4. Calculate the product matrix AB: This means multiplying matrix A by matrix B. To do this, we multiply rows of A by columns of B. Let C = AB. C11 (first row, first column) = (2 * 2) + (-1 * 4) + (1 * 0) = 4 - 4 + 0 = 0 C12 (first row, second column) = (2 * 1) + (-1 * 3) + (1 * -1) = 2 - 3 - 1 = -2 C13 (first row, third column) = (2 * 5) + (-1 * 8) + (1 * 0) = 10 - 8 + 0 = 2

C21 = (3 * 2) + (1 * 4) + (-1 * 0) = 6 + 4 + 0 = 10 C22 = (3 * 1) + (1 * 3) + (-1 * -1) = 3 + 3 + 1 = 7 C23 = (3 * 5) + (1 * 8) + (-1 * 0) = 15 + 8 + 0 = 23

C31 = (0 * 2) + (2 * 4) + (2 * 0) = 0 + 8 + 0 = 8 C32 = (0 * 1) + (2 * 3) + (2 * -1) = 0 + 6 - 2 = 4 C33 = (0 * 5) + (2 * 8) + (2 * 0) = 0 + 16 + 0 = 16

So, the product matrix AB is: AB = (0 -2 2) (10 7 23) (8 4 16)

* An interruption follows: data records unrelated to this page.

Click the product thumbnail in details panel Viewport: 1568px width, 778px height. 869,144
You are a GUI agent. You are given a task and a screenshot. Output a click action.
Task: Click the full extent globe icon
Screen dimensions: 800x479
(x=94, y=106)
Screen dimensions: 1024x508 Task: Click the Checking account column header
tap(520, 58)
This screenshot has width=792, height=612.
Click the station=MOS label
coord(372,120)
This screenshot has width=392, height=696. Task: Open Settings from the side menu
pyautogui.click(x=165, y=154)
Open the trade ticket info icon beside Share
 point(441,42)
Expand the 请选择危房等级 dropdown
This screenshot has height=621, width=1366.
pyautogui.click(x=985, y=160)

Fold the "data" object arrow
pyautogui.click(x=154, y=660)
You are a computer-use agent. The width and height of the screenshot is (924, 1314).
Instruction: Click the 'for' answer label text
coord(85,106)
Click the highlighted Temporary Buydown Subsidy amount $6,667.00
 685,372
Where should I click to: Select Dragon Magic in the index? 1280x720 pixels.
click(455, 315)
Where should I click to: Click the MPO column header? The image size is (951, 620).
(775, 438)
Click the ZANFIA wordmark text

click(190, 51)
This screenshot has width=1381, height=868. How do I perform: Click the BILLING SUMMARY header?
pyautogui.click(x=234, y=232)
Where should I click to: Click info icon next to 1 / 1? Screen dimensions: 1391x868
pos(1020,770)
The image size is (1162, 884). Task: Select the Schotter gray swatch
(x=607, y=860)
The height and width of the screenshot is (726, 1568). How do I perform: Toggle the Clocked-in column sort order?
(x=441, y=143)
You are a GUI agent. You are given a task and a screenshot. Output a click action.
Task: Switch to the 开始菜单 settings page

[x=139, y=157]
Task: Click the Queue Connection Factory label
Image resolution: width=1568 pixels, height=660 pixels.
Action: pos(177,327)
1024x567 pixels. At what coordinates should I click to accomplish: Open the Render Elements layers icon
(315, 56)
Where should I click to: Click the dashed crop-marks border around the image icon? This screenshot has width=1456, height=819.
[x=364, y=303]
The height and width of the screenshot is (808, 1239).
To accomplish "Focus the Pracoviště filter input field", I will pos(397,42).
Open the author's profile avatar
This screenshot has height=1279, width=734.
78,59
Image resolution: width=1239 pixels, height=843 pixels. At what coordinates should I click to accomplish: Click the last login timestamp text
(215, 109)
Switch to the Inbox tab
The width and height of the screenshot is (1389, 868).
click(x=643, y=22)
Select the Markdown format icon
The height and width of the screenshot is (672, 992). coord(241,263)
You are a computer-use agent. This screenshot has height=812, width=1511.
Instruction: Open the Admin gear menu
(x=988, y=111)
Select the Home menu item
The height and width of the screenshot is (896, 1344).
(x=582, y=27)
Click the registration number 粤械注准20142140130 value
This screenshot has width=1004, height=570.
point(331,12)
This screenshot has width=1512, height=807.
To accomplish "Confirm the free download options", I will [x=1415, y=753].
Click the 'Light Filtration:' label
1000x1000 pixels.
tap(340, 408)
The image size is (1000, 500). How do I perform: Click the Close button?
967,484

5. Calculate det(AB): Now we find the determinant of this new matrix AB: det(AB) = 0 * det ( (7 23) (4 16) ) - (-2) * det ( (10 23) (8 16) ) + 2 * det ( (10 7) (8 4) )

det ( (7 23) (4 16) ) = (7 * 16) - (23 * 4) = 112 - 92 = 20
det ( (10 23) (8 16) ) = (10 * 16) - (23 * 8) = 160 - 184 = -24
det ( (10 7) (8 4) ) = (10 * 4) - (7 * 8) = 40 - 56 = -16

So, det(AB) = 0 * (20) - (-2) * (-24) + 2 * (-16) = 0 + 2 * (-24) + 2 * (-16) = -48 - 32 = -80

6. Verify the equality: We found det(A) * det(B) = -80 and det(AB) = -80. They are indeed equal! This shows that the cool rule works for these matrices.